See :ref:`sphx_glr_auto_examples_plot_iterative_imputer_variants_comparison.py`.
.. _multiple_imputation:
Multiple vs. Single Imputation
------------------------------
In the statistics community, it is common practice to perform multiple
imputations, generating, for example, ``m`` separate imputations for a single
feature matrix. Each of these ``m`` imputations is then put through the
subsequent analysis pipeline (e.g. feature engineering, clustering, regression,
classification). The ``m`` final analysis results (e.g. held-out validation
errors) allow the data scientist to obtain understanding of how analytic
results may differ as a consequence of the inherent uncertainty caused by the
missing values. The above practice is called multiple imputation.
Our implementation of :class:`IterativeImputer` was inspired by the R MICE
package (Multivariate Imputation by Chained Equations) [1]_, but differs from
it by returning a single imputation instead of multiple imputations. However,
:class:`IterativeImputer` can also be used for multiple imputations by applying
it repeatedly to the same dataset with different random seeds when
``sample_posterior=True``. See [2]_, chapter 4 for more discussion on multiple
vs. single imputations.
It is still an open problem as to how useful single vs. multiple imputation is
in the context of prediction and classification when the user is not
interested in measuring uncertainty due to missing values.
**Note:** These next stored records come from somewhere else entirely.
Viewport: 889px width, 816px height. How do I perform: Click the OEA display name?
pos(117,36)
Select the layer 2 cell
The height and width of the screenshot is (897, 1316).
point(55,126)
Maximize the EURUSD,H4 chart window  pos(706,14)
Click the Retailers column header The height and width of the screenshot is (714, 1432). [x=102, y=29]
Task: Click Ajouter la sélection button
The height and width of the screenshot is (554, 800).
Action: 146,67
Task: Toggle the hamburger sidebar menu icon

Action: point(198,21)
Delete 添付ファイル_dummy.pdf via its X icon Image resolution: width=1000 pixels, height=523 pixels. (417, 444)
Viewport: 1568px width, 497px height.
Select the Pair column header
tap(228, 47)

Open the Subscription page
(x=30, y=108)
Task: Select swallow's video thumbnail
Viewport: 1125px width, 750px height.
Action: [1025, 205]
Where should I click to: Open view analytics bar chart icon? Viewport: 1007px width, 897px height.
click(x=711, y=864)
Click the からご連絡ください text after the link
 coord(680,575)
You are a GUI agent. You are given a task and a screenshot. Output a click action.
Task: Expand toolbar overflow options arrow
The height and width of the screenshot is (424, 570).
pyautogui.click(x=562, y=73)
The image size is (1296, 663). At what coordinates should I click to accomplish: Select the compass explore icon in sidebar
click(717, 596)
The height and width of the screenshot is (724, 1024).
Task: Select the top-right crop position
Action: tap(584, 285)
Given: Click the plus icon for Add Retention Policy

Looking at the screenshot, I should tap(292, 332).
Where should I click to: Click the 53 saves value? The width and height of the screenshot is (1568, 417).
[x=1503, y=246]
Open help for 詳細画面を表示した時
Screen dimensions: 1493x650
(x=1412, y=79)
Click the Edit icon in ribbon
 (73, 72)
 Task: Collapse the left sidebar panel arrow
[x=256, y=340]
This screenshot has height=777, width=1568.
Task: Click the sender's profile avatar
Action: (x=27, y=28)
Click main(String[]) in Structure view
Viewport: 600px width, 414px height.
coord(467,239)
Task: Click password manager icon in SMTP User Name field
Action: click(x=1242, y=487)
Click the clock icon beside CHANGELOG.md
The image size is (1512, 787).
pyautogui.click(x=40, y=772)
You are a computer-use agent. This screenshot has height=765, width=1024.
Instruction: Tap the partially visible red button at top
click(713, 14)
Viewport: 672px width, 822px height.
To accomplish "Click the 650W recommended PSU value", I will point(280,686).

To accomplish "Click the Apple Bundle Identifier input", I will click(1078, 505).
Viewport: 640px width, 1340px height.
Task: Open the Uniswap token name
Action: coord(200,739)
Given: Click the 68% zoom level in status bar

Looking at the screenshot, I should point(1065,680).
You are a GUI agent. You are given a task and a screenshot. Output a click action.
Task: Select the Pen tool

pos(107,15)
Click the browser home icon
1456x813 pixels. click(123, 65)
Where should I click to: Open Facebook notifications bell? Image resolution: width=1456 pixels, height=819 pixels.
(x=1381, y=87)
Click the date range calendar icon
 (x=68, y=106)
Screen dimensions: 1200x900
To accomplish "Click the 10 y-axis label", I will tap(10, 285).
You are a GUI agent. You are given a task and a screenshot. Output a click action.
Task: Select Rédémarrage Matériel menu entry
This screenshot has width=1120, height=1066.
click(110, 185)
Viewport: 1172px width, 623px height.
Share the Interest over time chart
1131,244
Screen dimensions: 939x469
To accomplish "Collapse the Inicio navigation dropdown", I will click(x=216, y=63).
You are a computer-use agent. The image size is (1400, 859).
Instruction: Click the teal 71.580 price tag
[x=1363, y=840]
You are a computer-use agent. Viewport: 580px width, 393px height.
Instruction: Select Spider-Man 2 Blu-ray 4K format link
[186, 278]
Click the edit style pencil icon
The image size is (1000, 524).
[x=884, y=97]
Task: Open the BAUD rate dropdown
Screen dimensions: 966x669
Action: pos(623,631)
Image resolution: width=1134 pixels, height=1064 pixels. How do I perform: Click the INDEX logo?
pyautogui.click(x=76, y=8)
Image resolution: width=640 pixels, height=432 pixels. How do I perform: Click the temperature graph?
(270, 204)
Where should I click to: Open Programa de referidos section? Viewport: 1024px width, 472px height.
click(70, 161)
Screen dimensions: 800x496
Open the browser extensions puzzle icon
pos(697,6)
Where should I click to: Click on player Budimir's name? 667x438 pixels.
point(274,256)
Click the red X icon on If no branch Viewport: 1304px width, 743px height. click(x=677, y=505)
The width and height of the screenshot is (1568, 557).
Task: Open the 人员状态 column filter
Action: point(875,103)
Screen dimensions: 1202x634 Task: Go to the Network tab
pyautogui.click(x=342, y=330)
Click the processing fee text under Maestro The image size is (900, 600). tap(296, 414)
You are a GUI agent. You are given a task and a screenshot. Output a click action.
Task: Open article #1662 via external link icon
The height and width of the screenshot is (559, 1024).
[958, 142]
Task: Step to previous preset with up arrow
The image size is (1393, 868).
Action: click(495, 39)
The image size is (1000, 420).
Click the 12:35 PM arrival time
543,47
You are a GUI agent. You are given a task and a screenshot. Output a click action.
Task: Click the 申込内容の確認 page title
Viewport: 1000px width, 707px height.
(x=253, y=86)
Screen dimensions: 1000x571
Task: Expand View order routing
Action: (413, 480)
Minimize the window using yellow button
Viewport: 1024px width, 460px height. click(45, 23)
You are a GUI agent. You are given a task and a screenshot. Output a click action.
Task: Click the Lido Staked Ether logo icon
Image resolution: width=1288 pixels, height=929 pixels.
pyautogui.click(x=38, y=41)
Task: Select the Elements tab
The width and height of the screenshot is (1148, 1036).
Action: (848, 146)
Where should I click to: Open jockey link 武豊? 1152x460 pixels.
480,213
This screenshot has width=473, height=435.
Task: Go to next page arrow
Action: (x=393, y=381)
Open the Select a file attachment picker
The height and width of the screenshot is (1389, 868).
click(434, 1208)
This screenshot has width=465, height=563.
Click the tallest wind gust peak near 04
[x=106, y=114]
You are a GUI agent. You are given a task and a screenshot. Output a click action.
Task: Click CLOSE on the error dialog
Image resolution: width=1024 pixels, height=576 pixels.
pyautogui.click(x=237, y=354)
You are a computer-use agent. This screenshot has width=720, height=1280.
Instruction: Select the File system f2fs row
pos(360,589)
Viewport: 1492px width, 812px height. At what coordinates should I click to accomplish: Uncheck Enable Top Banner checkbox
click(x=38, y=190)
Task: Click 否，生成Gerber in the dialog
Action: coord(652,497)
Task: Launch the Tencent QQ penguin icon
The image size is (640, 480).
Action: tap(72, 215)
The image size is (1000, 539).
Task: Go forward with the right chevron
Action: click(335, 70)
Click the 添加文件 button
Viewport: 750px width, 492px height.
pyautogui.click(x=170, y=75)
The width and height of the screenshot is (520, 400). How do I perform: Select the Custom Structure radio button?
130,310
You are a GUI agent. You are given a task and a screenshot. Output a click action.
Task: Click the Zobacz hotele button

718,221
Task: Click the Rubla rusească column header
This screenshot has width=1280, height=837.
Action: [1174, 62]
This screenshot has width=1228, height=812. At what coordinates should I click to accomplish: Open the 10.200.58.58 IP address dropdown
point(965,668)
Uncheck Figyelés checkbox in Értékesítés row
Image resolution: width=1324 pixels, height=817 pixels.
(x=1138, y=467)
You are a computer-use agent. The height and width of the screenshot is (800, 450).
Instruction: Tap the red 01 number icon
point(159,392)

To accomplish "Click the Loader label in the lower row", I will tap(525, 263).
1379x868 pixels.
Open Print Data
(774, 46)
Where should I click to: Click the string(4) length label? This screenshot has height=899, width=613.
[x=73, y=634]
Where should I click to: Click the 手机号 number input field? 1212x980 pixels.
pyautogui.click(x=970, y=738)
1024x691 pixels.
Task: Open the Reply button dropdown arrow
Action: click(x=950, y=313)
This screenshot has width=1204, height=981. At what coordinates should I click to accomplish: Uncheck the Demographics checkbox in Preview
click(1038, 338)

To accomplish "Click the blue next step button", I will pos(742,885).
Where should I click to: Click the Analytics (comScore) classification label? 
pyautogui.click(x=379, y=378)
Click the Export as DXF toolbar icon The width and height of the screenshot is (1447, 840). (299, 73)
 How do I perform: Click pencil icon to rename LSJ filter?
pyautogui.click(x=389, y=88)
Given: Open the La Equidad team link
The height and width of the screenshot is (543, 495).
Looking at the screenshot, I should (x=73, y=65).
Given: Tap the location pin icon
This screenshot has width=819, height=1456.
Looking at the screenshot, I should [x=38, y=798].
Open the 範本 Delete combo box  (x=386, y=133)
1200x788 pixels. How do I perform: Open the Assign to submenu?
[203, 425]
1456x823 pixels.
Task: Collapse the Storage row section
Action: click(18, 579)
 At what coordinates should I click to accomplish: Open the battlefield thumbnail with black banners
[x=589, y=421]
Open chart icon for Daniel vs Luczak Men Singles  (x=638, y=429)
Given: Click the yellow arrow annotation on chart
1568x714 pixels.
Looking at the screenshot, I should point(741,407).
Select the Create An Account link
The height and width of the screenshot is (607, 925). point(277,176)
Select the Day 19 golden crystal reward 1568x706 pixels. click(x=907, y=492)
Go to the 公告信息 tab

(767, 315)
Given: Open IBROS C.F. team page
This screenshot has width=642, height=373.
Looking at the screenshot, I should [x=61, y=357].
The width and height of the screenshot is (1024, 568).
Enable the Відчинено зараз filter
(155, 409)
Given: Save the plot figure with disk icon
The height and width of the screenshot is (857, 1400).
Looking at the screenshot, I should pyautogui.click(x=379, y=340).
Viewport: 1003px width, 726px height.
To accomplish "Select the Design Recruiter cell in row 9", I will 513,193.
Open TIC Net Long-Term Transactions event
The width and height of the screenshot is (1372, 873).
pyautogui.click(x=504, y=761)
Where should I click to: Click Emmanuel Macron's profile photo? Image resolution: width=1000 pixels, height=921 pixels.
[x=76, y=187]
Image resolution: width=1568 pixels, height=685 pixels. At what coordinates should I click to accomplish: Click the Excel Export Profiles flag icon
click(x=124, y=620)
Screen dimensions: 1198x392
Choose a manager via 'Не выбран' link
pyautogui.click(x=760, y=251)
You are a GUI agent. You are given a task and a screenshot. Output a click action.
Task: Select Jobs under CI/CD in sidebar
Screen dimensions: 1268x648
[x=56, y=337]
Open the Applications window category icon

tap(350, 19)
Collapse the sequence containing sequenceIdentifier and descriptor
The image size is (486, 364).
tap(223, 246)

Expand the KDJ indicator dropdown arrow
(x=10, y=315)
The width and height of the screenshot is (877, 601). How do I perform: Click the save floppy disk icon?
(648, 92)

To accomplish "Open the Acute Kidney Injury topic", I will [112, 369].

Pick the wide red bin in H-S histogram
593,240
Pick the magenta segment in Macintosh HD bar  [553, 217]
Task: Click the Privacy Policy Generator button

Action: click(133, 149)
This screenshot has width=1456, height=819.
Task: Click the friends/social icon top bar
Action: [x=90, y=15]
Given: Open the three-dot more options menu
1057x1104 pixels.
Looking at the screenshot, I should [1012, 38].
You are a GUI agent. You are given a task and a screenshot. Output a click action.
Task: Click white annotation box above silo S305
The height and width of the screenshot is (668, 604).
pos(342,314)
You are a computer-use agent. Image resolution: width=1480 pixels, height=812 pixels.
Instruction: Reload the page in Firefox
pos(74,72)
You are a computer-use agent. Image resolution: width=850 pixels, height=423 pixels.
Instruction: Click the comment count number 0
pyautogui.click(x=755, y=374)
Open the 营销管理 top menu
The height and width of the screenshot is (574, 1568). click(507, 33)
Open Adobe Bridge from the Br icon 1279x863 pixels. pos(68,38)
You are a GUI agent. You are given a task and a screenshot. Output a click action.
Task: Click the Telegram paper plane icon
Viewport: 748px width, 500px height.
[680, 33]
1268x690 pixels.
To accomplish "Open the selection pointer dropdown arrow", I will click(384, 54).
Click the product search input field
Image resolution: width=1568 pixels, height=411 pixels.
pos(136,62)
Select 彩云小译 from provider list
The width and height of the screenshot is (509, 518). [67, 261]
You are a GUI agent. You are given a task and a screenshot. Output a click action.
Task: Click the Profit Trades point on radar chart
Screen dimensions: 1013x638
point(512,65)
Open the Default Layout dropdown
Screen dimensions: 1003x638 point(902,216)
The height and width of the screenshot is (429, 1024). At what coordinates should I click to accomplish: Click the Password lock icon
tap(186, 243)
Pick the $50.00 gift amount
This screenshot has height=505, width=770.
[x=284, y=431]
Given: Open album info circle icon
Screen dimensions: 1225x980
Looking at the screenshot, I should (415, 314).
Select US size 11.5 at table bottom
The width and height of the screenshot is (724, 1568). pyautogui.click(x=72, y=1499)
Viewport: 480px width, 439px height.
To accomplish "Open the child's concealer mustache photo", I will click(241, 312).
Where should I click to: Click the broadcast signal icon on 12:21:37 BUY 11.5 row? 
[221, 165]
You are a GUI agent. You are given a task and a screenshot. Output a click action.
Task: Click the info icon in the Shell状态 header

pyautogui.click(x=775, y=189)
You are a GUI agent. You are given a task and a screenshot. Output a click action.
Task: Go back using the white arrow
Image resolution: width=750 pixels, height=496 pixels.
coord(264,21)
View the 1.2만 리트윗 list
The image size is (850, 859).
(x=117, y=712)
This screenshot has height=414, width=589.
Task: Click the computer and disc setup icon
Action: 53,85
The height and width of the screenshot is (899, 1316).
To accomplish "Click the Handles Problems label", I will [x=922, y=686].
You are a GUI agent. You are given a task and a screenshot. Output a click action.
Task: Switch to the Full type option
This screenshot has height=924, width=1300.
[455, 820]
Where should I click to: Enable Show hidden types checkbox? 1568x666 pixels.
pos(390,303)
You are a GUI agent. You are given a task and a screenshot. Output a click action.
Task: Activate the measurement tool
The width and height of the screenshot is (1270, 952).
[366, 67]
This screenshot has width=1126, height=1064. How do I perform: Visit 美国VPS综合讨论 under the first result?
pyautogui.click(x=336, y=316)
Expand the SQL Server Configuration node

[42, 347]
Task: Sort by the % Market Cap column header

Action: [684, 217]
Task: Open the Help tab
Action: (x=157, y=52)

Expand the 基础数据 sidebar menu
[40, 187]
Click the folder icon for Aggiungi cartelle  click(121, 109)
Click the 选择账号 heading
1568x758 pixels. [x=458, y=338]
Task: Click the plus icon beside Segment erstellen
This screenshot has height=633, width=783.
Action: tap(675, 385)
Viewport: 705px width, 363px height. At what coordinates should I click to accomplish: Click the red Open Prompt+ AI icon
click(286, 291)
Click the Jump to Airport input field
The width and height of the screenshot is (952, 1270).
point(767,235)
Note that a call to the ``transform`` method of :class:`IterativeImputer` is
not allowed to change the number of samples. Therefore multiple imputations
cannot be achieved by a single call to ``transform``.
References
==========
.. [1] Stef van Buuren, Karin Groothuis-Oudshoorn (2011). "mice: Multivariate
Imputation by Chained Equations in R". Journal of Statistical Software 45:
1-67.
.. [2] Roderick J A Little and Donald B Rubin (1986). "Statistical Analysis
with Missing Data". John Wiley & Sons, Inc., New York, NY, USA.
.. _missing_indicator:
Marking imputed values
======================
The :class:`MissingIndicator` transformer is useful to transform a dataset into
corresponding binary matrix indicating the presence of missing values in the
dataset. This transformation is useful in conjunction with imputation. When
using imputation, preserving the information about which values had been
missing can be informative.
``NaN`` is usually used as the placeholder for missing values. However, it
enforces the data type to be float. The parameter ``missing_values`` allows to
specify other placeholder such as integer. In the following example, we will
use ``-1`` as missing values::
>>> from sklearn.impute import MissingIndicator
>>> X = np.array([[-1, -1, 1, 3],
... [4, -1, 0, -1],
... [8, -1, 1, 0]])
>>> indicator = MissingIndicator(missing_values=-1)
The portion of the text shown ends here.